## begin
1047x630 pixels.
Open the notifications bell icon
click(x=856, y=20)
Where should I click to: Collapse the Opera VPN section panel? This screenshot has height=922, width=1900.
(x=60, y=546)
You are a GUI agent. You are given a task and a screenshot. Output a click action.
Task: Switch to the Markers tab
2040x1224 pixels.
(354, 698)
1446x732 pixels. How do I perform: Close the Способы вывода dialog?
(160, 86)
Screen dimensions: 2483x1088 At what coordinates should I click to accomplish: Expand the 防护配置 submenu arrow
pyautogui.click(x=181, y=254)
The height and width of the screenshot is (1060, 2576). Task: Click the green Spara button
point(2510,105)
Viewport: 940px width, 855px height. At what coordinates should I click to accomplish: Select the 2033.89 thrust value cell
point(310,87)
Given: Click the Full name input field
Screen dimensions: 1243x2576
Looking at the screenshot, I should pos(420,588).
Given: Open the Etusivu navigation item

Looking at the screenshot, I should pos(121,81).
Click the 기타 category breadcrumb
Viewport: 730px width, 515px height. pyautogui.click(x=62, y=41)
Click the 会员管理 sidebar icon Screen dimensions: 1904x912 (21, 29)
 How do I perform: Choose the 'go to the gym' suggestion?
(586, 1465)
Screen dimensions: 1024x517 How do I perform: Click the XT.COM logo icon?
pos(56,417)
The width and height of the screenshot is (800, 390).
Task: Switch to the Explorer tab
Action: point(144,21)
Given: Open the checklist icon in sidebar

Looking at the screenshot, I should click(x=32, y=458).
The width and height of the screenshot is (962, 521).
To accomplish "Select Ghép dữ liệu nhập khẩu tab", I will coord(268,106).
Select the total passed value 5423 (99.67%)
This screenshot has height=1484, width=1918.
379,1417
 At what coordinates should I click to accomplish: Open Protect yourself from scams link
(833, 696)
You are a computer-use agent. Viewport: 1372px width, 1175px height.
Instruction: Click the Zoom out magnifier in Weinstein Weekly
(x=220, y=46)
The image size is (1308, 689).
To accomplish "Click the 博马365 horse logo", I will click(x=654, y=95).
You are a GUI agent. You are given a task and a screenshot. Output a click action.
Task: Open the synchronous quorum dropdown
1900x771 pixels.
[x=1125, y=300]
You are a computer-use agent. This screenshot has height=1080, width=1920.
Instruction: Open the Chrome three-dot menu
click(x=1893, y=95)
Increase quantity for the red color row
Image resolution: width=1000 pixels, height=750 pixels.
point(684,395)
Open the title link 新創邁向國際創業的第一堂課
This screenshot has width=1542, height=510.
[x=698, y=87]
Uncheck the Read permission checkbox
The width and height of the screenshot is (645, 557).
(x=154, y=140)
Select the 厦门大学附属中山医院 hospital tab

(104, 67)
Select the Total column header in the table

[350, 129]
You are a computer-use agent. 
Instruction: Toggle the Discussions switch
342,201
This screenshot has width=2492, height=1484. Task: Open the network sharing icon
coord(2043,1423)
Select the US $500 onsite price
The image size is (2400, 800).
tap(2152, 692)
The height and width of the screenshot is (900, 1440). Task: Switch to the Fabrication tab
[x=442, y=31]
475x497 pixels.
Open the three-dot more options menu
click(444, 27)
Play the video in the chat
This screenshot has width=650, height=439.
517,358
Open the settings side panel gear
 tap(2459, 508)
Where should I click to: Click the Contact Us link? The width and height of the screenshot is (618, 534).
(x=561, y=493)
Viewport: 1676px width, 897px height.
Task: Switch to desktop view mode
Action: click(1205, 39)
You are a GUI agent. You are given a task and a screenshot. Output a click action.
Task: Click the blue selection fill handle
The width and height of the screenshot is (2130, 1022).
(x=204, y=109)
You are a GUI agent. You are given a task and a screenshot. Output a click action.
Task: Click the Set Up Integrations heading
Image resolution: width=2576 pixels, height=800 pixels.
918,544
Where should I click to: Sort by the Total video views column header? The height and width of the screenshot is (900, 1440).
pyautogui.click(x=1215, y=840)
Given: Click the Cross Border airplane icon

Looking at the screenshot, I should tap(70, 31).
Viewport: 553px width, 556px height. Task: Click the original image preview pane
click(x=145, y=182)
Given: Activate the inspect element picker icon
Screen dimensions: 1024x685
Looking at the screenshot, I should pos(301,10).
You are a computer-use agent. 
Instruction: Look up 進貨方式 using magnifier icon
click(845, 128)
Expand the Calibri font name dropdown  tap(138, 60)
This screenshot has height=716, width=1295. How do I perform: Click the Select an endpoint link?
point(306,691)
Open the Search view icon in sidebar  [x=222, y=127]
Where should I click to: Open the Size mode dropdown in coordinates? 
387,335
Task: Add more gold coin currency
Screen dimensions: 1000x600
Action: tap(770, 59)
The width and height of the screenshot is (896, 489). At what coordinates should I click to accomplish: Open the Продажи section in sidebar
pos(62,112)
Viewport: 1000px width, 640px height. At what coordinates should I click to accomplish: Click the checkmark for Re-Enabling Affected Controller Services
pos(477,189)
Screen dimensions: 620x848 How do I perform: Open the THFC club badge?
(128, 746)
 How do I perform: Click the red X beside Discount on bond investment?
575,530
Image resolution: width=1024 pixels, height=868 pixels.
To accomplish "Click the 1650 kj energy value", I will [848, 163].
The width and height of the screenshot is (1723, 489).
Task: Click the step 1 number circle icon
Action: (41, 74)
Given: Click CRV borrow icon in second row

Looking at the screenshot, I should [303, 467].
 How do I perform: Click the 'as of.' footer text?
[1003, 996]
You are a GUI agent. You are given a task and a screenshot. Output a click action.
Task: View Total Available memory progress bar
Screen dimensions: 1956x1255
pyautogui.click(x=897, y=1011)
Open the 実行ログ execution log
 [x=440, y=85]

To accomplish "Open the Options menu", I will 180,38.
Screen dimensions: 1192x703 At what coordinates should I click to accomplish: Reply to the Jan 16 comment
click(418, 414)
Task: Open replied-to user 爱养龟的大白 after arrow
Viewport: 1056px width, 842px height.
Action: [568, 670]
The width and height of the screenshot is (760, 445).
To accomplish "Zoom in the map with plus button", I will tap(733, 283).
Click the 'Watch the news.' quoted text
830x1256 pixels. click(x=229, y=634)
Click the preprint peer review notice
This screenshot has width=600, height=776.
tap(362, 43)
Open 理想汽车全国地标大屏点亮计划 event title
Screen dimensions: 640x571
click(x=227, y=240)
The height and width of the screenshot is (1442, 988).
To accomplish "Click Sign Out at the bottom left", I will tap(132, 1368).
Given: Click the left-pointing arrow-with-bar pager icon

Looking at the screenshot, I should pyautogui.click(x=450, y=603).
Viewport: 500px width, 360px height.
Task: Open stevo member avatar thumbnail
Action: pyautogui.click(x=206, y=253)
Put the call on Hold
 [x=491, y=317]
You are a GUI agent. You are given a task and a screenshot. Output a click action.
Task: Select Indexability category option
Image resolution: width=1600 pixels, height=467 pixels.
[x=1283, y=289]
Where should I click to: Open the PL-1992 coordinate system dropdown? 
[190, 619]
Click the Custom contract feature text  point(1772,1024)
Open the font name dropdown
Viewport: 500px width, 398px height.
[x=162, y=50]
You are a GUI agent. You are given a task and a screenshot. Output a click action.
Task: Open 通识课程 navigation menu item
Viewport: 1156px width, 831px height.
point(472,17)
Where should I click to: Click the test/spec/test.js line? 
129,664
## end
EXERCISE TASK
Rewrite the data as a numbered list, leaving out blank lines, and include only the lines from the one containing "Open the Search" down to the one containing "[1003, 996]", with both of those lines included.

WORKED ANSWER
1. Open the Search view icon in sidebar  [x=222, y=127]
2. Where should I click to: Open the Size mode dropdown in coordinates? 
3. 387,335
4. Task: Add more gold coin currency
5. Screen dimensions: 1000x600
6. Action: tap(770, 59)
7. The width and height of the screenshot is (896, 489). At what coordinates should I click to accomplish: Open the Продажи section in sidebar
8. pos(62,112)
9. Viewport: 1000px width, 640px height. At what coordinates should I click to accomplish: Click the checkmark for Re-Enabling Affected Controller Services
10. pos(477,189)
11. Screen dimensions: 620x848 How do I perform: Open the THFC club badge?
12. (128, 746)
13.  How do I perform: Click the red X beside Discount on bond investment?
14. 575,530
15. Image resolution: width=1024 pixels, height=868 pixels.
16. To accomplish "Click the 1650 kj energy value", I will [848, 163].
17. The width and height of the screenshot is (1723, 489).
18. Task: Click the step 1 number circle icon
19. Action: (41, 74)
20. Given: Click CRV borrow icon in second row
21. Looking at the screenshot, I should [303, 467].
22.  How do I perform: Click the 'as of.' footer text?
23. [1003, 996]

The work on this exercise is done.